What you will do: Filter the entries beneath this task, copying only the lines that hold the word "with".

======== Data to use

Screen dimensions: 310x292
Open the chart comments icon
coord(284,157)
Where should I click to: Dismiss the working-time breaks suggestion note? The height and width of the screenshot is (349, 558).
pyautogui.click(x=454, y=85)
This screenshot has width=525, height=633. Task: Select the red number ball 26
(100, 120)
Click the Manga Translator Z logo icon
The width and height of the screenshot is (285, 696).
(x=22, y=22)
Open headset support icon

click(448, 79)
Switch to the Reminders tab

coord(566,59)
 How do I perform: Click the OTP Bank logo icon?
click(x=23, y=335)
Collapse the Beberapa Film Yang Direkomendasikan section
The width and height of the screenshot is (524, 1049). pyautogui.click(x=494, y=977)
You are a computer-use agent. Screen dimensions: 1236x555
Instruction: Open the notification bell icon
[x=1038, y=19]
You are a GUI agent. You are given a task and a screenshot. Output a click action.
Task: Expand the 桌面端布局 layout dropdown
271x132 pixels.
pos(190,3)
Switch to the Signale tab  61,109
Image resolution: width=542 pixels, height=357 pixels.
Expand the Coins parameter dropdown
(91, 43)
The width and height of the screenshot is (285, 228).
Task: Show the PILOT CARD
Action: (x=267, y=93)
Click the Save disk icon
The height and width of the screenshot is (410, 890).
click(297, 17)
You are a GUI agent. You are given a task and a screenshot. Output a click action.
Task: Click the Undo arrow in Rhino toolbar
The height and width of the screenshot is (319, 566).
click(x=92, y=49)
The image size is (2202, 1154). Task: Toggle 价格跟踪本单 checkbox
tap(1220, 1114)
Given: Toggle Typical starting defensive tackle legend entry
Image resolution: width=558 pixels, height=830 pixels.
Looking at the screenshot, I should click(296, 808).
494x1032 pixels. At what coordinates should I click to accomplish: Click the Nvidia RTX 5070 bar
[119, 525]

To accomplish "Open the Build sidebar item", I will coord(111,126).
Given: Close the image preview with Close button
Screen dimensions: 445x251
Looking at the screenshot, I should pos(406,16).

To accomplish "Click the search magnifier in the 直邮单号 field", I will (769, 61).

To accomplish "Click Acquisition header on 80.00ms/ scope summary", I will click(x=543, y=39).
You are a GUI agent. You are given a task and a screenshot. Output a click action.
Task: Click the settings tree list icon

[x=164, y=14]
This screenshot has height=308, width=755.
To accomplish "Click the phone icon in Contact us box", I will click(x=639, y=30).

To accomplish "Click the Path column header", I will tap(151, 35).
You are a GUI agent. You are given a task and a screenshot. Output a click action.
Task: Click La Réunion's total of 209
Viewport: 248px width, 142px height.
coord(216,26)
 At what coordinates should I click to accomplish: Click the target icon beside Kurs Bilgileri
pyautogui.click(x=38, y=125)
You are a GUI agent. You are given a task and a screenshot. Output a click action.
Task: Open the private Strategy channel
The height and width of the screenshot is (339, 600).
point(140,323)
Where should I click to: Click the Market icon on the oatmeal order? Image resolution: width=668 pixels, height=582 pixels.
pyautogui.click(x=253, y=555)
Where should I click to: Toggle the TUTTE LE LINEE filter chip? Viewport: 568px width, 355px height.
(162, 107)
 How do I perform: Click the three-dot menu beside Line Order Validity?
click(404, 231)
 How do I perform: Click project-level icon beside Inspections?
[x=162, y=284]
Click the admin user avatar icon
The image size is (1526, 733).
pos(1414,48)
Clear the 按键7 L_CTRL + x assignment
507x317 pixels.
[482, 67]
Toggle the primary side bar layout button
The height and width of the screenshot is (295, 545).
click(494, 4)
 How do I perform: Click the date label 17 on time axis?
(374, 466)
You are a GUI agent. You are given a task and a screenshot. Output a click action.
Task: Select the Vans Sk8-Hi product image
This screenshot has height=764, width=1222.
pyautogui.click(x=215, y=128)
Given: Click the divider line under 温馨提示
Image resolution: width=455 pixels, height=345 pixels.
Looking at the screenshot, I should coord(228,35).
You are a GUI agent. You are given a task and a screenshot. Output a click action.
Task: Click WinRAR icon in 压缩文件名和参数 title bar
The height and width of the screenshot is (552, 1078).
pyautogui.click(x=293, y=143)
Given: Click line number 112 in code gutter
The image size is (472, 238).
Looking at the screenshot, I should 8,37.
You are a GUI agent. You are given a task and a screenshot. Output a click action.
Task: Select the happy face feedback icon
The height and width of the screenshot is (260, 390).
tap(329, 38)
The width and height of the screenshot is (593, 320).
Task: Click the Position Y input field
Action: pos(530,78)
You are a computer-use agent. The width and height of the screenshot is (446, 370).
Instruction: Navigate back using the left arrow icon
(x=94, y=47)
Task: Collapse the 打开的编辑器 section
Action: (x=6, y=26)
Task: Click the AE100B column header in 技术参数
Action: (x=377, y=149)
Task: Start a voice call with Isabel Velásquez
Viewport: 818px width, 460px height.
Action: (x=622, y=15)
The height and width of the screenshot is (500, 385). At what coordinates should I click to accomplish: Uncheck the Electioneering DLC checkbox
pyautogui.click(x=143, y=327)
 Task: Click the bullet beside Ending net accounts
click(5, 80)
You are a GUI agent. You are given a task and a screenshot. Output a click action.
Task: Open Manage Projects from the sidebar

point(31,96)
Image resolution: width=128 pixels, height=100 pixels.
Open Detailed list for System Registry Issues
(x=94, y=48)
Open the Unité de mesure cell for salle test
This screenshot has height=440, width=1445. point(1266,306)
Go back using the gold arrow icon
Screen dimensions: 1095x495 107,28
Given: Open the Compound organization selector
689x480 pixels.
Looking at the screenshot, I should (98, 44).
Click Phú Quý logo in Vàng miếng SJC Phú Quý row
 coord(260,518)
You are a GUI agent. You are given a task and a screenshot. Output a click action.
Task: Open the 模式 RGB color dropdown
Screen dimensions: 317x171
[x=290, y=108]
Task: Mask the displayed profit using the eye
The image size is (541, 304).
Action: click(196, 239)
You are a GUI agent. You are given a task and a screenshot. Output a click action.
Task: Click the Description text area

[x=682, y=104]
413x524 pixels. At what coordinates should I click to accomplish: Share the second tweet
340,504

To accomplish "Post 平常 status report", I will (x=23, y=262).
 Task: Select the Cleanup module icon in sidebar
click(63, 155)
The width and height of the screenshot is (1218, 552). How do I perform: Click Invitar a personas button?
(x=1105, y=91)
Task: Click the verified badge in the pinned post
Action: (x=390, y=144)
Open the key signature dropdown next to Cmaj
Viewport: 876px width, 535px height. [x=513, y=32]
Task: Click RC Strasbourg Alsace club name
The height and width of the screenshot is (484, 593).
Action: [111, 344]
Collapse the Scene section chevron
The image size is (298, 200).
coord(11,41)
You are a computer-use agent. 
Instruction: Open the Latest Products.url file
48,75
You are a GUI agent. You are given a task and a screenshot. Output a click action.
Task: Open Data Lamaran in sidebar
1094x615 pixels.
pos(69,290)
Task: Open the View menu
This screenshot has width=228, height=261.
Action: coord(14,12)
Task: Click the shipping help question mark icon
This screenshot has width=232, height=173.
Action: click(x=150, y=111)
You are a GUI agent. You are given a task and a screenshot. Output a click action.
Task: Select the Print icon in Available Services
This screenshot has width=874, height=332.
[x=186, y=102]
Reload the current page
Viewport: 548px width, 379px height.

================

Answer to this problem:
Given: Close the image preview with Close button
Task: Start a voice call with Isabel Velásquez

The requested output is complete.